WHAT YOU NEED TO DO:
Search each line below for "Maximize", then return the lines where it appears.
[Start of Attachment]
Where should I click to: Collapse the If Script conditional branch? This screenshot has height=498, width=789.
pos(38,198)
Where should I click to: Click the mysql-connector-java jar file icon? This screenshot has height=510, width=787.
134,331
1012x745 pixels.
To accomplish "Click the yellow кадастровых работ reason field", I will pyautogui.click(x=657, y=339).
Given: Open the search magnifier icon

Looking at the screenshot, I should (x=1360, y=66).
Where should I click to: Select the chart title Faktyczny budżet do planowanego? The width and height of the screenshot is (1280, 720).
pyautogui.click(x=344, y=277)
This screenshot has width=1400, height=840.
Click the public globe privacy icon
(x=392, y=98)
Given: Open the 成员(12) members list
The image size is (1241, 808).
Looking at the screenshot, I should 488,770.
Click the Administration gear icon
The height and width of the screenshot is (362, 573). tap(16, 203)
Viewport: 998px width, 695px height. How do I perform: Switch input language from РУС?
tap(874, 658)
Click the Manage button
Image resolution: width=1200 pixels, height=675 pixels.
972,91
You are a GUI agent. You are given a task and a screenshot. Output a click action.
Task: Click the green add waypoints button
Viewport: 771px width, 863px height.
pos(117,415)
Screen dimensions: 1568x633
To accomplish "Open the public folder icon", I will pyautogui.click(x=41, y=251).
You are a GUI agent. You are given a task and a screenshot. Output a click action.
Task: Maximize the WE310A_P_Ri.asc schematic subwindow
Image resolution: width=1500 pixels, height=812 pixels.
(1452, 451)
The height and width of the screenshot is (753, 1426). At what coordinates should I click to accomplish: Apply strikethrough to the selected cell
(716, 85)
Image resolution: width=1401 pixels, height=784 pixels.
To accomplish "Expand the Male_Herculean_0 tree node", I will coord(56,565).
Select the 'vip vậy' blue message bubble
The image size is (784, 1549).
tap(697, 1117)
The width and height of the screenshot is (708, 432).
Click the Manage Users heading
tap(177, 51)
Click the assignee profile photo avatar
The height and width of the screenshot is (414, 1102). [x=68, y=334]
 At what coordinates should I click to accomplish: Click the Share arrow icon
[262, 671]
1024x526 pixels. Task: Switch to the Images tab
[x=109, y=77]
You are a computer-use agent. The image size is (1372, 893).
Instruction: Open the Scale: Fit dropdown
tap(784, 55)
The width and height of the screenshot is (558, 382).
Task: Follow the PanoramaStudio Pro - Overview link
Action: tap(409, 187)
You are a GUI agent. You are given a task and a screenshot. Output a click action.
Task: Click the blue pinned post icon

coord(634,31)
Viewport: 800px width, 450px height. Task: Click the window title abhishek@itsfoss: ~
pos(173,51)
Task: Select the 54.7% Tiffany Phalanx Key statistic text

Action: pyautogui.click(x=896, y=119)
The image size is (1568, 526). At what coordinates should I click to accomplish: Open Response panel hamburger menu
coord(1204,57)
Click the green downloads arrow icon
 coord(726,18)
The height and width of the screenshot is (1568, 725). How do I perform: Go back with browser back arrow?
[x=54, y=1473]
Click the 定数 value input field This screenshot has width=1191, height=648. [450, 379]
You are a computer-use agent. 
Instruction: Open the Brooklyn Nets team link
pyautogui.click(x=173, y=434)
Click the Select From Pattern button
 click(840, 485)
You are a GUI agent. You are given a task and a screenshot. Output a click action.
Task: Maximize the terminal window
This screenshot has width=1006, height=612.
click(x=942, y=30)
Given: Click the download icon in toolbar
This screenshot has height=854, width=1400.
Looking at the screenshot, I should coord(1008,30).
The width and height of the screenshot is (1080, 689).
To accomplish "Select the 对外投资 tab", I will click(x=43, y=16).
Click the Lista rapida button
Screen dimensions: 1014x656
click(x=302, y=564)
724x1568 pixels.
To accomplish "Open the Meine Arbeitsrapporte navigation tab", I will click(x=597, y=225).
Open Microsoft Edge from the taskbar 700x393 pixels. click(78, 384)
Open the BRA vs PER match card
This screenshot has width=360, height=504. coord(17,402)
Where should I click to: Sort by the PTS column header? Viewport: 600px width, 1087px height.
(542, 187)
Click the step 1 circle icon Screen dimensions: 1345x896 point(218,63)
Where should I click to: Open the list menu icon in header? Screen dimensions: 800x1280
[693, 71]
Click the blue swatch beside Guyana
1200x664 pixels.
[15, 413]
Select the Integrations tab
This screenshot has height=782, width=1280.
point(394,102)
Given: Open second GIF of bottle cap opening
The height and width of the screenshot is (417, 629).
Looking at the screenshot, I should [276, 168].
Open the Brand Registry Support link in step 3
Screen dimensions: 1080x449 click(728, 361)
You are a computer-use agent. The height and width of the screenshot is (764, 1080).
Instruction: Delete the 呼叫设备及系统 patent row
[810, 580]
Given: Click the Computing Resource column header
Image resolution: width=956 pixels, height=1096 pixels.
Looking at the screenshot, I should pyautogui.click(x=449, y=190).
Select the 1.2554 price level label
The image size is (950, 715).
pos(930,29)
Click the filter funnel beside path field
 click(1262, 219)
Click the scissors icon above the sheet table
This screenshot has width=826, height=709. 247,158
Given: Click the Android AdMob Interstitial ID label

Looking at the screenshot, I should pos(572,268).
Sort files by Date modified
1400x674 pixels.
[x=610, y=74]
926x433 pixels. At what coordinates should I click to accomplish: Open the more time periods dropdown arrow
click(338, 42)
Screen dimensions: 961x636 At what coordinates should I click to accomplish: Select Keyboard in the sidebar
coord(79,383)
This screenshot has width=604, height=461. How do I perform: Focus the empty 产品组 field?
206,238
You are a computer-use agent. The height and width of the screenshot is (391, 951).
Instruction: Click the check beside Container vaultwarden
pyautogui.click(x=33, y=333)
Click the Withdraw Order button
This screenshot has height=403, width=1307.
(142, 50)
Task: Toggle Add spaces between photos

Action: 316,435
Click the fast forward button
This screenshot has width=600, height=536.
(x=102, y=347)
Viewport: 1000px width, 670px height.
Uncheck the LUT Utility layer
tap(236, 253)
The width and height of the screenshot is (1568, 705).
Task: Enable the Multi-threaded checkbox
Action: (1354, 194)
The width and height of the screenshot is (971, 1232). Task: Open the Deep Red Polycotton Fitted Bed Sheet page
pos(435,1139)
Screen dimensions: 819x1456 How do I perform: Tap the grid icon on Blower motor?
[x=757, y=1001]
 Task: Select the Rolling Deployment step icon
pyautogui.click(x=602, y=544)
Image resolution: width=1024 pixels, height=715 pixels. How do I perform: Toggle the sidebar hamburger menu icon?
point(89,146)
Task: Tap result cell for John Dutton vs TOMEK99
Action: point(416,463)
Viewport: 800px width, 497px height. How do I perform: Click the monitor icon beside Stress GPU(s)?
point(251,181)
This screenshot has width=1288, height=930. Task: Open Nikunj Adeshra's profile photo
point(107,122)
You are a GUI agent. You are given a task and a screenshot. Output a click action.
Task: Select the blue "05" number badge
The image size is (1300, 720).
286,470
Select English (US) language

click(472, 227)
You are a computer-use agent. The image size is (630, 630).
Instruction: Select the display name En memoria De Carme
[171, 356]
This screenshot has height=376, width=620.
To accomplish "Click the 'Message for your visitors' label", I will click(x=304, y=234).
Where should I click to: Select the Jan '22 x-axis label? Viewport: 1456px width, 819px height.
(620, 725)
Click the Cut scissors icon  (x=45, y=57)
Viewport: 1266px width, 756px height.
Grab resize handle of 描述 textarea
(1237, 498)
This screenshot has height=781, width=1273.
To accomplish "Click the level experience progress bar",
[End of Attachment]
RESPONSE BELOW:
Task: Maximize the WE310A_P_Ri.asc schematic subwindow
Task: Maximize the terminal window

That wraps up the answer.